We're struggling a bit here -- will the phones ring in a specially deferential manner? Will a voice on the line remind them how rich they are? But you have to say it's an interesting departure for Nokia. After all, they already run networks for many smaller operators as a managed service, so why not do the same for their own account? It's arguable that Nokia is edging into the platform here. Interestingly, the launch is going to be in Japan, just as Nokia stops developing Japan-only devices. For many years, Japan was the industry's happy hunting ground. After all, people there used MMS! and funky gadgets! and i-mode! Unfortunately, essentially none of this stuff travelled well, and arguably the innovation is now in the emerging markets. Nokia's move may mark the point where Japan becomes just another 100%+ penetrated mature market.

MTN is trying to push this, arguing that stock exchange fears about the multi-emerging market operators are overblown and that its ARPUs are holding up well.

Here's how to make an MVNO: Surinam's incumbent mobile operator is launching one of the things in Holland, where about 330,000 Surinamese expats live. There's your highly differentiated market. Teleena is providing the IT, and probably Telfort is providing the wholesale connectivity.

Meanwhile, yer Googlephone is doing better than expected -- HTC has roughly doubled its production run. Telephony Online reports from an open-source conference on how the very non-open iPhone is doing so well. (The secret: it's doing everything on the open Web.) Real geeks, meanwhile, might want to check out the next instalment of Paul Todd's Nokia OMA DM HOWTO.

Vodafone boss Vittorio Collao thinks the carrier needs to become "faster" in general -- faster to respond to customer needs, competitor initiatives, and opportunities. Pity, that; they were beaten to the Turkish 3G spectrum by...Turkcell. In other operator news, the Bell Canada LBO has fallen through, and the FT thinks this is nothing but good news.

We're very keen on integrated video distribution, and CPE as a competitive edge for fixed operators. (It's not just those crazy Telco 2.0 guys, either.) Here's some news which combines the two: TiVo users can now control the gadget from a mobile-optimised Web site.

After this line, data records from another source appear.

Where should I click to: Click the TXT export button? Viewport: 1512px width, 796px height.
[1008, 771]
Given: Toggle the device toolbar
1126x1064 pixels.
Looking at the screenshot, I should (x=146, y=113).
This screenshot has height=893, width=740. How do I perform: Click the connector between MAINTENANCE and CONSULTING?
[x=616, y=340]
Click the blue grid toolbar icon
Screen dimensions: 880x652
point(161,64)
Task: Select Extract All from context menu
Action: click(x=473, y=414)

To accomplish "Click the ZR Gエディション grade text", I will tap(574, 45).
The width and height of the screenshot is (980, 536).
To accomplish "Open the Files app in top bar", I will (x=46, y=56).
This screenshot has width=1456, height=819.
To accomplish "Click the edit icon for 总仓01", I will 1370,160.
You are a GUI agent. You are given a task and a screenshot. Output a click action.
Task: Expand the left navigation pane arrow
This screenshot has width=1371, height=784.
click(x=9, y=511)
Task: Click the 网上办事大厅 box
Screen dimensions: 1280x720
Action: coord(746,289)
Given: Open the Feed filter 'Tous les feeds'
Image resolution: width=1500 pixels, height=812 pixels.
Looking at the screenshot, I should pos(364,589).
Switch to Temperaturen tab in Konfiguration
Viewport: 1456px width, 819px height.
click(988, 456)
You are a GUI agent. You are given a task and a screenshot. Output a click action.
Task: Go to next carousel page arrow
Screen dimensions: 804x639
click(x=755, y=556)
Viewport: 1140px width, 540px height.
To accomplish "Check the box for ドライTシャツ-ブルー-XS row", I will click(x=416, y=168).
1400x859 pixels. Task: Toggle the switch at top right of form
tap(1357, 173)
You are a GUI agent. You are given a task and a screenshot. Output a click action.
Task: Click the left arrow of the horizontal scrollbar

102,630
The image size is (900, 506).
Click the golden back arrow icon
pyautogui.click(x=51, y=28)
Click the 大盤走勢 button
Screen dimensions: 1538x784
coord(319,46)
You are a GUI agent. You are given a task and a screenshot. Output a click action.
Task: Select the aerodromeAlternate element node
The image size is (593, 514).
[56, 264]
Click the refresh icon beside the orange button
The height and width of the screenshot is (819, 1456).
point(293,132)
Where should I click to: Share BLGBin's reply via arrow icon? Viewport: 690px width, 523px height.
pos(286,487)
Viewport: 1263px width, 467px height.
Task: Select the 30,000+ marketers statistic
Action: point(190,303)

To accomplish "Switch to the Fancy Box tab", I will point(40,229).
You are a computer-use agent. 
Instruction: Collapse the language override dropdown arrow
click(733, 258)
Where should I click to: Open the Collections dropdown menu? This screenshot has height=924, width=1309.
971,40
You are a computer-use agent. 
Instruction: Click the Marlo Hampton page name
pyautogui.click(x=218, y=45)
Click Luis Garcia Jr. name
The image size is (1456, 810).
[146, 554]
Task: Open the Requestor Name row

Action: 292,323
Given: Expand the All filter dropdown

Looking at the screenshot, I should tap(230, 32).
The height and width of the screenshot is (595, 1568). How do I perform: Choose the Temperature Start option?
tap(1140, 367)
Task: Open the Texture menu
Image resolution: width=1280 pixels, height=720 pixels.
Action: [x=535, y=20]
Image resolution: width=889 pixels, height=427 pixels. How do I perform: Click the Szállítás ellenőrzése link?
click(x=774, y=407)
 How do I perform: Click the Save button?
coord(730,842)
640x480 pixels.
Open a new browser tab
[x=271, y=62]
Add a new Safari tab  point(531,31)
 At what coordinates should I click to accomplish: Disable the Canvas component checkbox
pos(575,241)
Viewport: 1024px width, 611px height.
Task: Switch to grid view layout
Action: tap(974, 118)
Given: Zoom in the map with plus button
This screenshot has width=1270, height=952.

We're also very keen on Voice & Messaging 2.0, but far from keen on IMS; so here's a story with both. Mobile VoIP developers Fring will be speaking tomorrow at the IMS World Congress about their tie-up with Mobilkom Austria.

UK WiMAX is a-coming, it seems, with a focus on cheaper symmetrical connections for small businesses. It'll have to do until the fibre shows up. Meanwhile in Australia, they're getting ready to do the job. There is some good news for UK ISPs, however: BT is cutting its backhaul pricing sharply. Not so good if you're a BT shareholder.

And finally: can you tell a Node-B from a real tree? We think it would have made better sport if some of the photos didn't show the various green monster equipment boxes and fencing around them.